4 March 2014

URBAN-UITP seminar on Energy Efficiency and Urban Transport Systems

“We should be more smart, more green and we should create jobs” – with these words Lambert van Nistelrooij, Vice-President of the Intergroup, concluded the URBAN Intergroup’s and International Association for Public Transport’s seminar which was held on 4th March in Brussels. Apart from typical transport problems of urbanized areas, the CO2 emission was one of the significant aspects of the discussion, bringing us to a point that partnership in developing public transport is one of the key factors of European success in implementing Europe 2020 strategy.


Joachim Zeller, member of the URBAN Intergroup, said that urban transport is one of the priorities of European Regional Development Fund. “The members of the European Parliament and especially members of the URBAN Intergroup worked hard during the negotiations of the all structural funds regulations for the programming period 2014-2020. Now, the last step of implementation of the possibilities offered by the European founds is up to the countries governments and local politics”-he added.


The development should start with all citizens – changing our habits is significant. 0,7 billion of daily trips in urban areas in 2005 was private cars commuting, which means nearly 54% of all moving processes. What is more, the statistics show that only 1,2-1,3 people travels in one car. Drawing upon the knowledge of experts from UITP, the public transport is 2,5 times more energy efficient than private car (per passenger). The influence on environment is easily noticeable – doubling public transport’s market share is willing to cause more than 20% reduction of oil consumption in 2025.
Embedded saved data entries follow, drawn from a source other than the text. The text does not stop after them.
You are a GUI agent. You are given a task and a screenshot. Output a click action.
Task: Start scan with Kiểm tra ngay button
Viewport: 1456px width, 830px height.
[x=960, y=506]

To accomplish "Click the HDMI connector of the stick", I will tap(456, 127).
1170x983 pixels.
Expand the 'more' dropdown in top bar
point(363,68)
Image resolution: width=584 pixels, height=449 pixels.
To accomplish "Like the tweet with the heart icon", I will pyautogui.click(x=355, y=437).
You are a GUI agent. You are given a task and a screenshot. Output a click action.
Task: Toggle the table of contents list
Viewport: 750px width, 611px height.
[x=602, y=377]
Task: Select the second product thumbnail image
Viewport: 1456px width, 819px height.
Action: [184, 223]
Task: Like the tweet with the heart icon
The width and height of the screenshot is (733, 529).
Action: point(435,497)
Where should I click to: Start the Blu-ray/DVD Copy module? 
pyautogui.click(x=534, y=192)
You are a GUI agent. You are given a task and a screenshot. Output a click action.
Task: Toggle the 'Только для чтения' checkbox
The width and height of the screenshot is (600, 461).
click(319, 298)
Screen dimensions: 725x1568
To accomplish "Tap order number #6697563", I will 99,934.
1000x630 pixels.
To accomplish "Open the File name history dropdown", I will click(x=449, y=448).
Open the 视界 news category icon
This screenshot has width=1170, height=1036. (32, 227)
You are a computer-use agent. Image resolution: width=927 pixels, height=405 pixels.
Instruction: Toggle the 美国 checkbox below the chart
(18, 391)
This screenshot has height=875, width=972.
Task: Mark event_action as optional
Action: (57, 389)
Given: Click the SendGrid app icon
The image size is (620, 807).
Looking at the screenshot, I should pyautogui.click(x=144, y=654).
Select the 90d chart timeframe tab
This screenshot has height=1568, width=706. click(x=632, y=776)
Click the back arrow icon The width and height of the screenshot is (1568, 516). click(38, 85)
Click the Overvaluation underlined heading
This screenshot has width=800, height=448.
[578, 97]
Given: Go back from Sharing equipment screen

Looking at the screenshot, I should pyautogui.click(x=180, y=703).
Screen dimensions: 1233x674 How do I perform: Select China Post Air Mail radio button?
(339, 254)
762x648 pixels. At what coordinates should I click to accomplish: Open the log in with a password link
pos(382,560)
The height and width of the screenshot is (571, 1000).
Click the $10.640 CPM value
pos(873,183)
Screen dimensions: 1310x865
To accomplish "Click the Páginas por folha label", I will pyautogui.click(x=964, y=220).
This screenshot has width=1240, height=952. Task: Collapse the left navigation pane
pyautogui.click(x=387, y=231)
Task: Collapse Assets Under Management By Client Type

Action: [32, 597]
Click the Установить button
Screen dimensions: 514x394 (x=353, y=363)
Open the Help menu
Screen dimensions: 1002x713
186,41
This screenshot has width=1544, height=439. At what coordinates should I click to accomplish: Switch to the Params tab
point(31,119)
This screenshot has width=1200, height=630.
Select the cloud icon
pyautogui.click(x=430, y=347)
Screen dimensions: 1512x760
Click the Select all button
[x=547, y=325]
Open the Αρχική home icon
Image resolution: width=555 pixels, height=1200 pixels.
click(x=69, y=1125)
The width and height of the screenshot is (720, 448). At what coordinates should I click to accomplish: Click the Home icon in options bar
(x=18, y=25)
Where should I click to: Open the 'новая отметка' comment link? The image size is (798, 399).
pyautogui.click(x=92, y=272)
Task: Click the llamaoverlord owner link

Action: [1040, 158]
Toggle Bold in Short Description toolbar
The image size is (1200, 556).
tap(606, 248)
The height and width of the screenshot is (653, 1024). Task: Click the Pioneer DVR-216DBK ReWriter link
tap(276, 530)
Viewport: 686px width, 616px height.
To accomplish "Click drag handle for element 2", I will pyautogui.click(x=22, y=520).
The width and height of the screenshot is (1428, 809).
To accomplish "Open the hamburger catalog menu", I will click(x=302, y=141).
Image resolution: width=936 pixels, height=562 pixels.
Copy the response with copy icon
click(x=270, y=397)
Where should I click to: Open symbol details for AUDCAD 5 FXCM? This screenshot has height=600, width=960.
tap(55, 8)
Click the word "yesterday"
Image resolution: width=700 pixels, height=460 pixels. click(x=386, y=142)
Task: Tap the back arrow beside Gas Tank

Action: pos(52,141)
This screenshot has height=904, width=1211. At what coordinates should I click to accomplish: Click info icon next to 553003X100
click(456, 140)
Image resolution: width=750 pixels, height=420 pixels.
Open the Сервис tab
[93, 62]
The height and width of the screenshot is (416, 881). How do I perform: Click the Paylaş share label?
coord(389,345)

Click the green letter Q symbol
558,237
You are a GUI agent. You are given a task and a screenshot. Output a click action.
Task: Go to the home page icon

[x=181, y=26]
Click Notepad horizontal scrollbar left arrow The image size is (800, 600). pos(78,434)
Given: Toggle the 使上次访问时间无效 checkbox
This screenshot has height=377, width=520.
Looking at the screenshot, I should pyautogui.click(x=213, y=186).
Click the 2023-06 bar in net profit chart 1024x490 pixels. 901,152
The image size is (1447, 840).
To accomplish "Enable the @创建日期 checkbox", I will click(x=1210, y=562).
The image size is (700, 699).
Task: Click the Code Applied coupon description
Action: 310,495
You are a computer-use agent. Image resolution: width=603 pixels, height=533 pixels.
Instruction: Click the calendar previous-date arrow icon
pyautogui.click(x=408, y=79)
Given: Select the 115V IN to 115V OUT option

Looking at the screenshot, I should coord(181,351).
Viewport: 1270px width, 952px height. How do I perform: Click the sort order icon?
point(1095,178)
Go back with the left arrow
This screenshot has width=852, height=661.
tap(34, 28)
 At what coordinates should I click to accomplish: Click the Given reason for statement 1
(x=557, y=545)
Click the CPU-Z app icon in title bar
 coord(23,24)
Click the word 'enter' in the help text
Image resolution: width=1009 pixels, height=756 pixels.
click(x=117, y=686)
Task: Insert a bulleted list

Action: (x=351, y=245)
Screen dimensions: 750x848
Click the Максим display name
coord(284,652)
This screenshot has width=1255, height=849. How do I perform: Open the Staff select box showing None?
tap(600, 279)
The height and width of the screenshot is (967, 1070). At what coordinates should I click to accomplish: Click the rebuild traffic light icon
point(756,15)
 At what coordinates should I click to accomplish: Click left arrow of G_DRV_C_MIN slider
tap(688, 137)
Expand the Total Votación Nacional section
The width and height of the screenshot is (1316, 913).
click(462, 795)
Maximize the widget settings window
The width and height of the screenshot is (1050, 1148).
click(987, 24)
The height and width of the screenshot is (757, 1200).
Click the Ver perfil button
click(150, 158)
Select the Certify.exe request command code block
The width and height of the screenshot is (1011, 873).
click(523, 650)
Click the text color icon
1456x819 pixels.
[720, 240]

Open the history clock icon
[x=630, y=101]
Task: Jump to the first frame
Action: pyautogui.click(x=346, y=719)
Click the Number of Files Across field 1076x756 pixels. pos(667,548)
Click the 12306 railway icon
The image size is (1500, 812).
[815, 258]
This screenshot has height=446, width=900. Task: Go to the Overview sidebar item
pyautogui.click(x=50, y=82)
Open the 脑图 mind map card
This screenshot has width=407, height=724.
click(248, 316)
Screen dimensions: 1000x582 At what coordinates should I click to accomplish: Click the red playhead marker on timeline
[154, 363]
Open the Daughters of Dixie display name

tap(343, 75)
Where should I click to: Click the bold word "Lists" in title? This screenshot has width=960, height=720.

Moreover, the urban transport (which includes public transport, private transport and non-motorized) is heavily dependent on oil based energy. The speakers’ solution is investing in electric or hybrid buses – developing local public transport may seem expansive, but, as examples show, payback period is possible to last no longer than 8 years. The representative of STIB-MIVB pointed out that the most challenging scenario of developing public transport has the best return on investment, creating better environment for business and growth in cities. Its examples were presented by Warsaw Metro and STIB-MIVB, which participated in the TICKET TO KYOTO project.


The local contractors of transport services assessed the partnership as worthy but complicated due to different measures and regulations concerning public transport in member states. They highlighted the need of developing knowledge and carrying out researches to facilitate co-action.